Labour MP in Brexit Mace protest ‘acted on spur of the moment’
A Labour MP "acted on the spur of the moment" when he picked up the ceremonial mace in protest at the Government's handling of Brexit.
Lloyd Russell-Moyle (Brighton Kemptown) said he was protesting because the Tories were riding "roughshod over the principle of parliamentary democracy" by pulling the "meaningful vote".
He was thrown out the House of Commons after he held the mace aloft and marched towards the Commons doors, where he was stopped by officials.
Speaking from the Red Lion pub just outside Parliament, the Labour MP said he was frustrated by the Government unilaterally deciding to ditch a vote using a solitary whip to order the vote to be postponed.
He said: "I thought, one person is shouting 'tomorrow' and literally hundreds of people are shouting 'today', and the will of Parliament is going to be ignored.
"The symbolic gesture of lifting the mace and removing it is that the will of Parliament to govern is no longer, it has been removed, and I felt Parliament had effectively given up its sovereign right to govern properly.
"If we don't sort out our constitutional settlement so that governments can't do this in the future we do need to keep lodging these protests."
Mr Russell-Moyle handed over the mace without incident but faced angry shouts from Tory MPs who cried "expel him" as Speaker John Bercow rose to his feet.
He said: "I was escorted out of Parliament by one of the men in tights who said 'all I would advise you, sir, is to try not to bring Parliament into disrepute again'.
"They were very nice about it but firm, 'you've got to leave now' – I was always willing to hand it over and my intention was to walk outside and hand it over.
"But they stopped me before I got out of the chamber and I wasn't going to struggle with someone wearing a huge sword on their hip."
Comparing the protest with chaining yourself to railings, Mr Russell-Moyle said the UK's unwritten constitution "relies on good faith on all sides" and that was "ebbing away" so he felt a minor rebellion was acceptable.
"What is the point of democracy if we cannot vote?" he said.
"I'm sure Jeremy Corbyn would probably have preferred me not to have done it but I'm sure he understands why I've done it.
"When I went to bow to leave the chamber I did notice John (McDonnell) usher me out, bearing in mind John was the last person to do that stunt."
Under parliamentary rules, Speaker John Bercow ordered Mr Russell-Moyle to leave the chamber for "the remainder of the day".
He said: "By the power given to me by standing order number 43 and I think (Mr Russell-Moyle) will know the implication of his action, I must order (Mr Russell-Moyle) to withdraw immediately from the House for the remainder of this day's sitting. Mr Russell-Moyle please leave the chamber."

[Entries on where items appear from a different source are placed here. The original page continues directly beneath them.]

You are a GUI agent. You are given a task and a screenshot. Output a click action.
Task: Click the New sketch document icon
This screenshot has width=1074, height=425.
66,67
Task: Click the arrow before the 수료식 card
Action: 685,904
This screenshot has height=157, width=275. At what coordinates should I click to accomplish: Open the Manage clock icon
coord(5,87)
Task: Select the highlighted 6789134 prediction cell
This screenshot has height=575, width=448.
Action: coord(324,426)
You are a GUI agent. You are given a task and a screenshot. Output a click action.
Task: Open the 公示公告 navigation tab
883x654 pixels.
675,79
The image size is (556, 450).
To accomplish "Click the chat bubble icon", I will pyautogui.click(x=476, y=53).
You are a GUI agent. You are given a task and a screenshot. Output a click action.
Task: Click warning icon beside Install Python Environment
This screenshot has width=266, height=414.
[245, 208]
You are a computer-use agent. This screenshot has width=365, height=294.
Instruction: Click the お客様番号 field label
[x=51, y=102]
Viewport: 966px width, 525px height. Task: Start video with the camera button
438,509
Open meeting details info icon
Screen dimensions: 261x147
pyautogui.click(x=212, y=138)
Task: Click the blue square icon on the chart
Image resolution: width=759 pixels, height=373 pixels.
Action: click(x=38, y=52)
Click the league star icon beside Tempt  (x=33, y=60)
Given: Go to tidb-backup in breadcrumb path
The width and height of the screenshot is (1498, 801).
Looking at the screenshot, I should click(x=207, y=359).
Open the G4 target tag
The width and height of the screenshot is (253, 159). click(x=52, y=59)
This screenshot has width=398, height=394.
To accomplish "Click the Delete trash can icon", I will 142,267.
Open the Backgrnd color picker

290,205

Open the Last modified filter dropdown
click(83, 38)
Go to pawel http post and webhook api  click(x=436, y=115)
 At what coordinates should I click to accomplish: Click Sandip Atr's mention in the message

Mr Russell-Moyle initially refused the order and remained in the House before Mr Bercow said: "No, no he must leave or be escorted, he should leave" — at which he left.
The mace is the symbol of royal authority and without it neither the Commons or Lords can meet or pass laws.
Mr Russell-Moyle's actions came after Theresa May delayed the Brexit deal vote, something he vocally opposed in earlier exchanges.
The last time the mace was taken from its place was in 2009 by now shadow chancellor John McDonnell.
Mr McDonnell was suspended from the Commons for five days grabbing the mace in protest at the Government's decision to allow a third runway at Heathrow.
In 1976 former deputy prime minister Michael Heseltine was also reprimanded for picking up the ceremonial mace.
As a young Tory MP Mr Heseltine swung the mace in fury at the then Labour government's decision to breach pairing arrangements and force through a measure by one vote.